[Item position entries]
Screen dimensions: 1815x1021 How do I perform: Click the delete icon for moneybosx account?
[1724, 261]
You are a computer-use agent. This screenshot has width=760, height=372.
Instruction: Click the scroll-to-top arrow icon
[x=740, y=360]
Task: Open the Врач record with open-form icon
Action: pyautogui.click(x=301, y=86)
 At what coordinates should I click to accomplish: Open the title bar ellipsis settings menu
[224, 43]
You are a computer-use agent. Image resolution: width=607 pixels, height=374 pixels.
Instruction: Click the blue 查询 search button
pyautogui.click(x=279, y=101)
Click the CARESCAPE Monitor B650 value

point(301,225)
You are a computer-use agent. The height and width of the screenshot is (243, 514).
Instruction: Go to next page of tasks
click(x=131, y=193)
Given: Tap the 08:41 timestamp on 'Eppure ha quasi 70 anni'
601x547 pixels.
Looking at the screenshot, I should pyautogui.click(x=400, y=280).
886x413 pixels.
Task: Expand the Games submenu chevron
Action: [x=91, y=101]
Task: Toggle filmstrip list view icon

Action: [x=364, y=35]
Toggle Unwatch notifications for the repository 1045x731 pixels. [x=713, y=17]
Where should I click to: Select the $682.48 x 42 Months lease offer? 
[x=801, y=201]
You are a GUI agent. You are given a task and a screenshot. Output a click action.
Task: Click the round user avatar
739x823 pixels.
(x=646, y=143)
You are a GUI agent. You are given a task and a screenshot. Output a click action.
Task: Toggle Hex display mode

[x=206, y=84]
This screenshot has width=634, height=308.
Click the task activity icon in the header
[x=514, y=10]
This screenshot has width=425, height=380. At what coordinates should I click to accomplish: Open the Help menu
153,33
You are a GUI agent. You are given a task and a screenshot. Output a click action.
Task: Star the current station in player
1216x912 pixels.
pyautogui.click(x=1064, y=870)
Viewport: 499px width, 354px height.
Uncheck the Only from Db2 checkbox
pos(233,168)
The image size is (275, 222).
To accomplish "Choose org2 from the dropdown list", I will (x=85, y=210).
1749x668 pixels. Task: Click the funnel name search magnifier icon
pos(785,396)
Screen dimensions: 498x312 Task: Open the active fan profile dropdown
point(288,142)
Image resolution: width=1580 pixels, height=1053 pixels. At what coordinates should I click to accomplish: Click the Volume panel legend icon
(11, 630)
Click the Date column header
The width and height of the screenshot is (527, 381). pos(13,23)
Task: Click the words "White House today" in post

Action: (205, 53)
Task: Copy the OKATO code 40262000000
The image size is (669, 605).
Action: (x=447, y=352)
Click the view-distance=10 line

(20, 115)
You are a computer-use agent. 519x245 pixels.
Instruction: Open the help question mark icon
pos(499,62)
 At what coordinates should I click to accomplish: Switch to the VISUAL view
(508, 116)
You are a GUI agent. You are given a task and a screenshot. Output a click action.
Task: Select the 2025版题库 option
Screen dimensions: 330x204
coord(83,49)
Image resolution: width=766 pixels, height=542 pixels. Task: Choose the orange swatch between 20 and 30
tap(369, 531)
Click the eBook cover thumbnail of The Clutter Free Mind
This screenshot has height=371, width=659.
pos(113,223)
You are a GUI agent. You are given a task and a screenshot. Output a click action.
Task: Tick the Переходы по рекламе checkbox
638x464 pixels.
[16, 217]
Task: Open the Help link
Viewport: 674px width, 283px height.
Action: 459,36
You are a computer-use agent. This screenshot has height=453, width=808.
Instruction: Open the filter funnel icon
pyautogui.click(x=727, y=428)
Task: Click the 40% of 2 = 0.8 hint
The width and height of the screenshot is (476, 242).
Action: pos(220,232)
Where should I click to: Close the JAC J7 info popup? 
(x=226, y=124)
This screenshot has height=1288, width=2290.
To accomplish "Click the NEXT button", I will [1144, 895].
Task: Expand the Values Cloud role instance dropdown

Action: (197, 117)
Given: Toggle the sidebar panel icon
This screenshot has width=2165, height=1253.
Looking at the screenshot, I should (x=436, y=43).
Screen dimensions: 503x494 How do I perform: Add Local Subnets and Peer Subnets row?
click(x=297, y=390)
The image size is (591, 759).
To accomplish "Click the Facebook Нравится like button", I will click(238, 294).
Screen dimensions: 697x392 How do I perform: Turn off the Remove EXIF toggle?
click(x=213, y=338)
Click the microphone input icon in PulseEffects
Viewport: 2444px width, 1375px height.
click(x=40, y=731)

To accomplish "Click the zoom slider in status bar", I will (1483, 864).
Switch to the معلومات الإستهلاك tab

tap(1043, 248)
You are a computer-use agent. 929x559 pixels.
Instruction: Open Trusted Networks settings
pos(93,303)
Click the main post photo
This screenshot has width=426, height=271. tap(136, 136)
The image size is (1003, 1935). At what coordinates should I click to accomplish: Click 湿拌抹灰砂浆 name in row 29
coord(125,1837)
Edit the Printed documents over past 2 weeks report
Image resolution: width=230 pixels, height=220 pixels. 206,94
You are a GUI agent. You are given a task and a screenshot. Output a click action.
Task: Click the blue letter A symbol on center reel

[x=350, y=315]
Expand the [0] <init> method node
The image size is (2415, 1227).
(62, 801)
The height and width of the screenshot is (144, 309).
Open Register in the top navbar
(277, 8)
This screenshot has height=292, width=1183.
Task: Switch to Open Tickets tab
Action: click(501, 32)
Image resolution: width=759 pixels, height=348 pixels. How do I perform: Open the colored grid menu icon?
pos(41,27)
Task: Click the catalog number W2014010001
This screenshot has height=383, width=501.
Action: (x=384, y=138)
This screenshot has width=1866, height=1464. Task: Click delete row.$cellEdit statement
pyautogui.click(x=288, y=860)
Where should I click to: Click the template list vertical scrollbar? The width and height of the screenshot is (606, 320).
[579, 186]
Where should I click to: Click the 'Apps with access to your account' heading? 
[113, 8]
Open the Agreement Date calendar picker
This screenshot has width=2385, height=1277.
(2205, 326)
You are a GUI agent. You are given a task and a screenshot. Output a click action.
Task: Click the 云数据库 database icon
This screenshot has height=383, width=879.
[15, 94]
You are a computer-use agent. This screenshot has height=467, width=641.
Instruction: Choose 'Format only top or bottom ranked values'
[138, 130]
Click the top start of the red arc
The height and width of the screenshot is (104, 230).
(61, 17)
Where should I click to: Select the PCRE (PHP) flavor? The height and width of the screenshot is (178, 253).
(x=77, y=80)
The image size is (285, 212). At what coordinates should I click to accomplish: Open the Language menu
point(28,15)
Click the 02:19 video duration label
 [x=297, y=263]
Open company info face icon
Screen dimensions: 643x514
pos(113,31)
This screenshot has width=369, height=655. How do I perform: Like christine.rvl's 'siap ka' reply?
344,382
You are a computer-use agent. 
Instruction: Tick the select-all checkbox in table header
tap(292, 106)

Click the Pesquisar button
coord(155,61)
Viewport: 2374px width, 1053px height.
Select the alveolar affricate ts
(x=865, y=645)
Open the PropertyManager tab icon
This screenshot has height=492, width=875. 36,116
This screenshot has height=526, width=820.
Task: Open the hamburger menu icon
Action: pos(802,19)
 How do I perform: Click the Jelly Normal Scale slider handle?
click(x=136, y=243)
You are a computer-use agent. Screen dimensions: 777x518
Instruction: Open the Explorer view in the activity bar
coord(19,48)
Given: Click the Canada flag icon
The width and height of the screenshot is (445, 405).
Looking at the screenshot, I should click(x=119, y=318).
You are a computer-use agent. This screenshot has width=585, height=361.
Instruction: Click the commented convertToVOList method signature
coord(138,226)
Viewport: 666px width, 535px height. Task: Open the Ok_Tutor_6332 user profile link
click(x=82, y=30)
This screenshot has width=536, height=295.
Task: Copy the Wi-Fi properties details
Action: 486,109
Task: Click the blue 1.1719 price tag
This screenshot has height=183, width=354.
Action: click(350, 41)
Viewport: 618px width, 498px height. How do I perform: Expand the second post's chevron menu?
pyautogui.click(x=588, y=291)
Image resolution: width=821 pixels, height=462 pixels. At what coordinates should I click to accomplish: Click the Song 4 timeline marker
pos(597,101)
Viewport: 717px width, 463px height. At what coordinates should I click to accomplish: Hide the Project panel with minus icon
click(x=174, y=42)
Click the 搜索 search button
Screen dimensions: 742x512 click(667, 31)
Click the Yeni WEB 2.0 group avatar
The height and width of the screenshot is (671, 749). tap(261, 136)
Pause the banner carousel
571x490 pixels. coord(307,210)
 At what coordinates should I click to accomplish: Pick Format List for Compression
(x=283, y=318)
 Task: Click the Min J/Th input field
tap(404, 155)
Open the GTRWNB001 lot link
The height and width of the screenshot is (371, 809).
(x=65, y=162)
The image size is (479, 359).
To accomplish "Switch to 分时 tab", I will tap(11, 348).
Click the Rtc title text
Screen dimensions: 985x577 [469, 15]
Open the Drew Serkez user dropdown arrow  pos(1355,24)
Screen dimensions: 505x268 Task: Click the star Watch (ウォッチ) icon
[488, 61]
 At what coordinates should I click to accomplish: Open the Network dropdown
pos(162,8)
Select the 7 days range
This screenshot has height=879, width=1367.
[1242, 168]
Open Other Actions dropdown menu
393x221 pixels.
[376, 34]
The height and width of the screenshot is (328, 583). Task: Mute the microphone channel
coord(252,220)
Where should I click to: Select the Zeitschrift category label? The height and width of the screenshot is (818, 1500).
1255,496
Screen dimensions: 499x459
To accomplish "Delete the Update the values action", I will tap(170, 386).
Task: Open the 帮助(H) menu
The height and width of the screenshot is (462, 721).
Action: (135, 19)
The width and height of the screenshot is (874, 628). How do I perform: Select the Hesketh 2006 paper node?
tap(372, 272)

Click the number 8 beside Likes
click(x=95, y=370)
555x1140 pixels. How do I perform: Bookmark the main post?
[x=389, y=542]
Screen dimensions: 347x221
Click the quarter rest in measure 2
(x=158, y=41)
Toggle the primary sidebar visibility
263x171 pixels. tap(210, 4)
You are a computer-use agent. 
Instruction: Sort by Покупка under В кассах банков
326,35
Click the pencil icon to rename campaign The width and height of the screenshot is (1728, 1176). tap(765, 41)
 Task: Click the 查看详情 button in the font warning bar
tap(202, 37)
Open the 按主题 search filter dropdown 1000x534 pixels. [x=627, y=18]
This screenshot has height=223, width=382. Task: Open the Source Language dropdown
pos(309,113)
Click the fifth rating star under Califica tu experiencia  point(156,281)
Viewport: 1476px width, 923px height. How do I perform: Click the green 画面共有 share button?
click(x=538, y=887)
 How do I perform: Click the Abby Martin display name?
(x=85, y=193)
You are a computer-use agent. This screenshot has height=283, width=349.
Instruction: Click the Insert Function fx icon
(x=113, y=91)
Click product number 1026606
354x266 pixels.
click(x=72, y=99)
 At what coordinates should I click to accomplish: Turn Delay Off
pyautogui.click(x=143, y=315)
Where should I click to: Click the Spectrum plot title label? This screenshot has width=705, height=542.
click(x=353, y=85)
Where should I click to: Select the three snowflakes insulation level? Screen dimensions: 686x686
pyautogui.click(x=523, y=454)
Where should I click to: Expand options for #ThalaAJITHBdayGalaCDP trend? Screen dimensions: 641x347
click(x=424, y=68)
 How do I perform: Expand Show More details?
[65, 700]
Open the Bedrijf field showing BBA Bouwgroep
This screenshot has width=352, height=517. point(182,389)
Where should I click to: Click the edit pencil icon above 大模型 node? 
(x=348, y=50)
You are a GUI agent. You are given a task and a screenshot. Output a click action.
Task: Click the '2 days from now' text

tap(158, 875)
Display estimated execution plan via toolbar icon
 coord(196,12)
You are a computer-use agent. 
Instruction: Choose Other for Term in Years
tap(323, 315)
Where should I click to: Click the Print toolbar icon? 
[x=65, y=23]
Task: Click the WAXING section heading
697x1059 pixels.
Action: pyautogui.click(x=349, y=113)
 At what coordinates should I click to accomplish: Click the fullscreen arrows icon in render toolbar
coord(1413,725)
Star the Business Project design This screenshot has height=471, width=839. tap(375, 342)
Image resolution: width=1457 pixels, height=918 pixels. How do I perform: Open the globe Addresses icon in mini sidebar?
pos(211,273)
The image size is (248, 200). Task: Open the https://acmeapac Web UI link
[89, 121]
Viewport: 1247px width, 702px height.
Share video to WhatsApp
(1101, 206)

● **GIVEN INSTRUCTION**
Extract each line of the material above that contains the string "settings".

● **TASK OUTPUT**
 At what coordinates should I click to accomplish: Open the title bar ellipsis settings menu
Instruction: Open Trusted Networks settings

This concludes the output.